Electronic signatures are legally valid for lease agreements under the federal Electronic Signatures in Global and National Commerce Act. To hold up, an electronic signature must reflect a clear intent to sign, the signer must consent to conducting the transaction electronically, the signature must be linked to the specific document, and a tamper-evident record of the signing must be retained. Some states have additional requirements for real property transactions, so check local rules before going fully digital on a long-term ground lease.
After the agreement is signed and notarized, the next step is filing it with the county recorder or register of deeds where the property is located. Most parties file either the full lease or a shorter document called a memorandum of lease, which summarizes the key terms without disclosing every financial detail. Recording fees vary by county but generally range from around $10 to $80 or more depending on the number of pages and the jurisdiction.
Recording serves one critical purpose: it puts the rest of the world on legal notice that the tenant has an interest in the property.
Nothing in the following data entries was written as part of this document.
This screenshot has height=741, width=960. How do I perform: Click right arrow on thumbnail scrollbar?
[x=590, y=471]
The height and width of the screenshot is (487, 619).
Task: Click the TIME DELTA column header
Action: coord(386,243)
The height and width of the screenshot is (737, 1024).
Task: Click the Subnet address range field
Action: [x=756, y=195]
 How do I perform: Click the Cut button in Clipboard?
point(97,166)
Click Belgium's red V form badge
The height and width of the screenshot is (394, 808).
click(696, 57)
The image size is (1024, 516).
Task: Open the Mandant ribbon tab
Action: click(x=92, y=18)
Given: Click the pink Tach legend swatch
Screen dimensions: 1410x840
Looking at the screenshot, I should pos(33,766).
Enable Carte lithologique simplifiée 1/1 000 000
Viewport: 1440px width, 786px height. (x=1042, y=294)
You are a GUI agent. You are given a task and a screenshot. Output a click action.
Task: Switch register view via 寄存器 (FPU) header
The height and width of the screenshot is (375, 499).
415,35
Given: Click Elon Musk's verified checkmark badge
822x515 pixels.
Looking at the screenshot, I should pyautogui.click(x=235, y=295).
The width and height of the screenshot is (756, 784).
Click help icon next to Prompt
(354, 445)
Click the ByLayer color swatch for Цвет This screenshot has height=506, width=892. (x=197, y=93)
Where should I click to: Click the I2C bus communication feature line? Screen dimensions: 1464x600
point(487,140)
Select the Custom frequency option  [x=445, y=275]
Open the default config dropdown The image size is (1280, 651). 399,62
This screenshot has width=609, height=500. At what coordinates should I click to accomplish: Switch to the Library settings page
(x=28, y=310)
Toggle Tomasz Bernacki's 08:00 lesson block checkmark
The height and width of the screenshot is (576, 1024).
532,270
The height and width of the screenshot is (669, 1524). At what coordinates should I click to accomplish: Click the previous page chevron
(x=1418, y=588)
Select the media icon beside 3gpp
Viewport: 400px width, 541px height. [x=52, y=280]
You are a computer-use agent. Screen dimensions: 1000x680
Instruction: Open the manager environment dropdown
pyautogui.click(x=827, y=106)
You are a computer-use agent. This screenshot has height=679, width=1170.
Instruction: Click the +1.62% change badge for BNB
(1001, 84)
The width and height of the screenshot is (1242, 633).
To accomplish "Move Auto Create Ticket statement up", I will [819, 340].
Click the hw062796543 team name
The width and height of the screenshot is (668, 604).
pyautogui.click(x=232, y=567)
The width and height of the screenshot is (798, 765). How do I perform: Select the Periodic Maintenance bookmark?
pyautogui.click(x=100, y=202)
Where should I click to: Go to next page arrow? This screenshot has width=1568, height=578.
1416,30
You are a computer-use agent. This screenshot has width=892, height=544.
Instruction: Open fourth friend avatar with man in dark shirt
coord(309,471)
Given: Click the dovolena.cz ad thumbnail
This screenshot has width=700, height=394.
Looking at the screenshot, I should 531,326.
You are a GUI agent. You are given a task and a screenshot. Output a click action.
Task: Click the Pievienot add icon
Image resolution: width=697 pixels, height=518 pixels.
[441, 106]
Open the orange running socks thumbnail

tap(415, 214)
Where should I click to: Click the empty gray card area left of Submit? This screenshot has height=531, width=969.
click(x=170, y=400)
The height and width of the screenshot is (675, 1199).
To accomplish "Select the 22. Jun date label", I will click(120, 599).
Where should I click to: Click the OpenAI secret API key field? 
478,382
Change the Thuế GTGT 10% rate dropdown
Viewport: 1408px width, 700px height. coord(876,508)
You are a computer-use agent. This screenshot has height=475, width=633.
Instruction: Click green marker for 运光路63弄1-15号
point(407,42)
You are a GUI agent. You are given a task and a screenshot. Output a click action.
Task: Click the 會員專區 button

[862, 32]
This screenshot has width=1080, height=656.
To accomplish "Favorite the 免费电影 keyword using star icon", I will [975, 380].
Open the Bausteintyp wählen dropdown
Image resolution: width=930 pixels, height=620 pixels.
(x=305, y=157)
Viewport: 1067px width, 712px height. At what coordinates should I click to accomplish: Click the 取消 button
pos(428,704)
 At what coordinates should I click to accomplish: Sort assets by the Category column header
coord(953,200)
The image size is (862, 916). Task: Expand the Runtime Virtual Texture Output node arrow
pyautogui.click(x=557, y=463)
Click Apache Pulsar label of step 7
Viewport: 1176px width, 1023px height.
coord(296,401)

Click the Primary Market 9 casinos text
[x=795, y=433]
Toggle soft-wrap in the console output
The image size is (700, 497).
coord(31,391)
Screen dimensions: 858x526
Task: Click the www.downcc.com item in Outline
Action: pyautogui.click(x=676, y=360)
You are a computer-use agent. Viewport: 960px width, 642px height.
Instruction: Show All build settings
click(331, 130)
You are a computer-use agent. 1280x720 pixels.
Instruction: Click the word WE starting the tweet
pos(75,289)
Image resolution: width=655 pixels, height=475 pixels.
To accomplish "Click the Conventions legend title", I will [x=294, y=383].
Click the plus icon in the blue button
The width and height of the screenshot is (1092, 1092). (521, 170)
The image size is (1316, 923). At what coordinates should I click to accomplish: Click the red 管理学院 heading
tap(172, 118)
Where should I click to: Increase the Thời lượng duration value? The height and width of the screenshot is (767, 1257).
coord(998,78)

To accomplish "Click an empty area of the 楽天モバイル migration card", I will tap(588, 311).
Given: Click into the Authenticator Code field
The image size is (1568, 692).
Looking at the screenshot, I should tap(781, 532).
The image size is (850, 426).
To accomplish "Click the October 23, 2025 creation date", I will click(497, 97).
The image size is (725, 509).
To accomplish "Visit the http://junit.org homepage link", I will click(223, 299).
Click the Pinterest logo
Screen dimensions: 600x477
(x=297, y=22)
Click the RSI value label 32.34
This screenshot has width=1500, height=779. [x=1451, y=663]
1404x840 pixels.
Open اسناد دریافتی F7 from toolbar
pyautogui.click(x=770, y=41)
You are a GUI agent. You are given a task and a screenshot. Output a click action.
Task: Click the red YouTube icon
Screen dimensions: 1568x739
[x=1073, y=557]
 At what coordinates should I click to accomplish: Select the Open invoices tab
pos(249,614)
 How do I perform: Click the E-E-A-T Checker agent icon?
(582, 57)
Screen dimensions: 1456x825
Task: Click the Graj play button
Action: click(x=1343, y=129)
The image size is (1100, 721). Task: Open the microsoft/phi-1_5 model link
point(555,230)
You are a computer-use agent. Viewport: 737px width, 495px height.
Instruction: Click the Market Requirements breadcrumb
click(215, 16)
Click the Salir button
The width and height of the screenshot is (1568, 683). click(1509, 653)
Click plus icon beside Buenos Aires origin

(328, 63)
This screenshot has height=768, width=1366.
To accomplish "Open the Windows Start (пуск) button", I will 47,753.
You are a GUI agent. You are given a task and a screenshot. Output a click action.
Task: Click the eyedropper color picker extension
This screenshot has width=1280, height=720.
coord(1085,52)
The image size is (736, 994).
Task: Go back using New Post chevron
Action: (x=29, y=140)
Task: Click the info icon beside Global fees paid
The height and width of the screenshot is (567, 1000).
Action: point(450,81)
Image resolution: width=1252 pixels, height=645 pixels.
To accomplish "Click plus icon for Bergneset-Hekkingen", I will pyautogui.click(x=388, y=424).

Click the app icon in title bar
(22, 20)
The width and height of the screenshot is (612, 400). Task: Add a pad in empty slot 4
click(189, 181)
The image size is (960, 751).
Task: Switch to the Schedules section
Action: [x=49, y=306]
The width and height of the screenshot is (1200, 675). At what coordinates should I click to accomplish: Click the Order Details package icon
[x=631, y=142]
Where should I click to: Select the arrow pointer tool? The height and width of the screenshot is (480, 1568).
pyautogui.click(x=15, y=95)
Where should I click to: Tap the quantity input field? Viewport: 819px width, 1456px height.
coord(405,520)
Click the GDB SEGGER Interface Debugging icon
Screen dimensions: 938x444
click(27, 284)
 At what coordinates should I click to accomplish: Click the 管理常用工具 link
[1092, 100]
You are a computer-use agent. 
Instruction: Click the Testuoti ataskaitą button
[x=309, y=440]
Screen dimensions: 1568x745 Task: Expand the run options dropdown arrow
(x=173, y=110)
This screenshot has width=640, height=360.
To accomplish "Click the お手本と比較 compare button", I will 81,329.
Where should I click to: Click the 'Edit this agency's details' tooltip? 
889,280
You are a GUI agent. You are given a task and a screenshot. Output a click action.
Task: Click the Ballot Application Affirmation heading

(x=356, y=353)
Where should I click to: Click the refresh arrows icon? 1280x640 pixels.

Without recording, a future buyer of the land could potentially claim they had no knowledge of the lease. A recorded lease protects the tenant against subsequent purchasers and creditors who might otherwise take the property free of the tenant’s rights. After the document is processed, the recorder assigns an instrument number that serves as a permanent reference in the public records. Skipping this step is one of the most common and most dangerous mistakes tenants make in ground lease transactions.
Rent collected under a ground lease is taxable income to the landowner. The IRS treats these payments as rental income, reported on Schedule E of Form 1040 for most individual landlords. If the landowner provides substantial services to the tenant beyond simply leasing the land, the income may need to be reported on Schedule C as business income instead. Advance rent must be included in income the year it’s received, regardless of what period it covers. If a tenant pays any of the landowner’s expenses, such as property taxes, those payments also count as rental income to the landowner.2Internal Revenue Service. Rental Income and Expenses
Tenants who build on leased land can depreciate the cost of qualified improvements. Under current federal tax law, qualified improvement property has a 15-year recovery period and is eligible for 100 percent bonus depreciation, allowing the tenant to deduct the full cost in the year the improvement is placed in service. If the lease ends before the recovery period is up, the tenant can claim a loss for the remaining undepreciated basis of any improvements that are abandoned.
A leasehold interest in land can also qualify for a Section 1031 like-kind exchange, which allows the holder to defer capital gains tax by swapping one investment property for another. The catch is that the leasehold must have a remaining term of at least 30 years, including renewal options, to be treated as equivalent to a fee simple ownership interest. Ground leases with shorter remaining terms do not qualify, which is another reason lease duration matters far beyond the landlord-tenant relationship.